DO THIS:
Repeat the lines of the data below word for word, starting at the line containing "Given: Select the LLAMA 7B FULL model row" and ending at the line containing "tap(631, 178)", with both of those lines included.

Click-target data:
________
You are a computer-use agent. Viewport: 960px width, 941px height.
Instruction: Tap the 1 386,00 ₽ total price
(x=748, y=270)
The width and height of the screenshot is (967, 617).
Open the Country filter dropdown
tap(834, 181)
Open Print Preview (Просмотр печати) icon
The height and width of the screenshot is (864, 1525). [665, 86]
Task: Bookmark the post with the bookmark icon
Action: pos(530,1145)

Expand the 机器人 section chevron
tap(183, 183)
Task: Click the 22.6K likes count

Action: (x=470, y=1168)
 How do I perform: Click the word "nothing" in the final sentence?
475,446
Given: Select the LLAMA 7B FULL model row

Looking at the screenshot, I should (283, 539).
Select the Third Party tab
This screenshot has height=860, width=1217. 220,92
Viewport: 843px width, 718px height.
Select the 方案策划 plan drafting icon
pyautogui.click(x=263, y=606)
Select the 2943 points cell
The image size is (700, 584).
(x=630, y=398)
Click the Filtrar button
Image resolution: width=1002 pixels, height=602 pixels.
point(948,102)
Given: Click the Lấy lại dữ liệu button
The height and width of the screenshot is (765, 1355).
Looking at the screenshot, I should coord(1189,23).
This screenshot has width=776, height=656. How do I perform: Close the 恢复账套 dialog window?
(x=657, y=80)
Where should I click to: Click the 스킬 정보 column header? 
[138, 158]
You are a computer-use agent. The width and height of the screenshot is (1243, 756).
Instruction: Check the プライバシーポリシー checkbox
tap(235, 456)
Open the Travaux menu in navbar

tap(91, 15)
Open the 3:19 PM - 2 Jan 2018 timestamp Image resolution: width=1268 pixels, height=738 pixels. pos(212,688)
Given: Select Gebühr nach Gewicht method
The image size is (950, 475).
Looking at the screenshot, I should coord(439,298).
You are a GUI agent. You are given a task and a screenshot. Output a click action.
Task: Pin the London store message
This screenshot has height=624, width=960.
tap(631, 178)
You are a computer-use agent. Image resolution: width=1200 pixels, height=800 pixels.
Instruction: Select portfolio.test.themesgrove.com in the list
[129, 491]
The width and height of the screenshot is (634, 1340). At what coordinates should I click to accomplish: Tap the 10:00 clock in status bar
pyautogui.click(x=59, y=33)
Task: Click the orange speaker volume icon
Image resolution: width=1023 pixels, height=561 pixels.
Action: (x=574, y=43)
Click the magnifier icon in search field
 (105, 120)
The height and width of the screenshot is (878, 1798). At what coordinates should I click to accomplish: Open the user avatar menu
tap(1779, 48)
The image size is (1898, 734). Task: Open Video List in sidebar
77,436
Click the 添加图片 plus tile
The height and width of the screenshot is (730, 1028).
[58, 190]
________
FINAL RESULT:
Given: Select the LLAMA 7B FULL model row

Looking at the screenshot, I should (283, 539).
Select the Third Party tab
This screenshot has height=860, width=1217. 220,92
Viewport: 843px width, 718px height.
Select the 方案策划 plan drafting icon
pyautogui.click(x=263, y=606)
Select the 2943 points cell
The image size is (700, 584).
(x=630, y=398)
Click the Filtrar button
Image resolution: width=1002 pixels, height=602 pixels.
point(948,102)
Given: Click the Lấy lại dữ liệu button
The height and width of the screenshot is (765, 1355).
Looking at the screenshot, I should coord(1189,23).
This screenshot has width=776, height=656. How do I perform: Close the 恢复账套 dialog window?
(x=657, y=80)
Where should I click to: Click the 스킬 정보 column header? 
[138, 158]
You are a computer-use agent. The width and height of the screenshot is (1243, 756).
Instruction: Check the プライバシーポリシー checkbox
tap(235, 456)
Open the Travaux menu in navbar

tap(91, 15)
Open the 3:19 PM - 2 Jan 2018 timestamp Image resolution: width=1268 pixels, height=738 pixels. pos(212,688)
Given: Select Gebühr nach Gewicht method
The image size is (950, 475).
Looking at the screenshot, I should coord(439,298).
You are a GUI agent. You are given a task and a screenshot. Output a click action.
Task: Pin the London store message
This screenshot has height=624, width=960.
tap(631, 178)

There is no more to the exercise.